I believe there are 2 main causes of incidents in the current workplace or at home, HASTE (speed) and NOT BEING AWARE OF YOUR SURROUNDINGS.  As we work faster, we tend to think less of our surroundings and more about getting the job done.

When people try to do their job in a hurry, they tend to make mistakes.  Often these mistakes can cause a near miss and at other times it can cause an injury.  Most workers today do not report a near miss, which give us less opportunity to do a root cause analysis.  We have to wait until the near miss becomes an incident. 

We hurry or speed because we are required more things today.  When I teach defensive driving, speed is still the #1 cause of motor vehicle incidents.  Speed also keeps people from focusing on the task at hand.  Remember the I Love Lucy episode where the candy was coming down the conveyor belt?  The candy was coming down at a rate that made it impossible for Lucy and Ethel to pack it properly in the boxes.  Haste not only made waste, but look closely and you will also see possible near misses.

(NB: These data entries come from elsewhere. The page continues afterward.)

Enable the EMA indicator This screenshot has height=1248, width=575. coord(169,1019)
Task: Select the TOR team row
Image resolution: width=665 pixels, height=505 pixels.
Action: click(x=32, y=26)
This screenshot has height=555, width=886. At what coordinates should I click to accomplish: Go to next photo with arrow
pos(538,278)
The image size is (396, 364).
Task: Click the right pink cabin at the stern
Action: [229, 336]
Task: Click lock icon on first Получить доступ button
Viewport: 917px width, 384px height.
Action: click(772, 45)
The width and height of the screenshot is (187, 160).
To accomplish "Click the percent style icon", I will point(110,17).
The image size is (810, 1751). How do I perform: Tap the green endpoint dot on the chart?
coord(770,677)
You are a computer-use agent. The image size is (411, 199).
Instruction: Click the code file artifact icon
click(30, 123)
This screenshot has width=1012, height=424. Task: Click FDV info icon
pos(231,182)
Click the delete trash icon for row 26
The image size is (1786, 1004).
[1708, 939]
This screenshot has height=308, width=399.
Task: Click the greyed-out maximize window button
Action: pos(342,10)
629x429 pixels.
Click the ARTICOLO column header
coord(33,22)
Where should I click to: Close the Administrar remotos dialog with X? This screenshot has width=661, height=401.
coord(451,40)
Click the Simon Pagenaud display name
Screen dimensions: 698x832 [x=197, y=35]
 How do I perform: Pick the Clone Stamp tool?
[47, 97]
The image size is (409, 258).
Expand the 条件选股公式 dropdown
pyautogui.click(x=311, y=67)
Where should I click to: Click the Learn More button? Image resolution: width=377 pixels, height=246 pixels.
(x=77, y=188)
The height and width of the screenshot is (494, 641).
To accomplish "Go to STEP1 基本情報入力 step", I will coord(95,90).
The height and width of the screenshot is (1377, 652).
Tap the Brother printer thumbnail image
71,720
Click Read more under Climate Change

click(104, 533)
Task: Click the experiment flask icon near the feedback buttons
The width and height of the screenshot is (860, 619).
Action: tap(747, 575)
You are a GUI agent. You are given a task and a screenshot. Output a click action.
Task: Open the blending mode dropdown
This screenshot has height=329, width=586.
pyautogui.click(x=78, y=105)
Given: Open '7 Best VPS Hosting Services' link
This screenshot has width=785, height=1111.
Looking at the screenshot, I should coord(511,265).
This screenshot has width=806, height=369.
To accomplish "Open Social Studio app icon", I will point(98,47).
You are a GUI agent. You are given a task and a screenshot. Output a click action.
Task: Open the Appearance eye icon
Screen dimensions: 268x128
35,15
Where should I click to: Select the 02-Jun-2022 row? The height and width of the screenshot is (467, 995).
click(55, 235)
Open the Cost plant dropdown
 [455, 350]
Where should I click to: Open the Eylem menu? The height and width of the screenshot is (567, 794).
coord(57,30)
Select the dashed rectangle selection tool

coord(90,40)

Think of your last few Slip, Trip or Fall incidents.  Our workplace had more than we wanted in the past few months.  Many were caused when someone wanting to get somewhere a little faster.  How about you, Mr./Ms safety professional?   It is finally time to leave work and go home.  What are you concentrating on:
· How fast you get out of the building
· Picking up your kids
· Making that one stop to get dinner
· Meeting someone someplace

 Whatever the case, you are probably not thinking of the ground around you, even if there is sow, ice or an uneven surface, and all of a sudden you slip and fall.
 As I stated above, haste keeps us from not being aware of our surroundings.  At home you need a box off a high shelf, so you pull up a nearby chair and stand on it.  Do you think about how unsafe this act is?  Probably not.  You cutting your lawn wear your flip-flops.  An unsafe act?  Your probably not thinking about this act either.  The company sales rep is trying to place and order and get to the next appointment at the same time.  Do you think they are thinking about their surroundings?  Bet not, until they have an vehicle incident. 

In today’s environment, safety people are dealing with these actions more and more.  What can we do to prevent more incidents?  The message has to start at the top with senior leadership.  While every CEO wants their company to be more efficient and leaner, they cannot proceed to a point where it promotes unsafe behaviors to be more productive.  The CEO must be the leader to make sure everyone is aware that safety is high priority.   The message should state that behaving in an unsafe manner is not acceptable and actually costs the company more when an incident occurs.

Managers and supervisors have to be held accountable that their employees are working safer and smarter.  The workers should understand to report if part of their job creates an unsafe work behavior.  In other words, EVERYONE has to be responsible for having a safe workplace.  Safety people have to make sure that workers are acting in a safe manner.  Slowing down enough to make their job safe and giving the worker an opportunity to focus on being aware of their surrounding.  Through training, reminders and other forms of communication, the message must be constant and often.

Hopefully as workers slow down and become more aware of their surroundings, we can eliminate the phase HASTE MAKES WASTE and replace it with SLOW, STEADY AND SAFE MAKES YOU MORE PRODUCTIVE.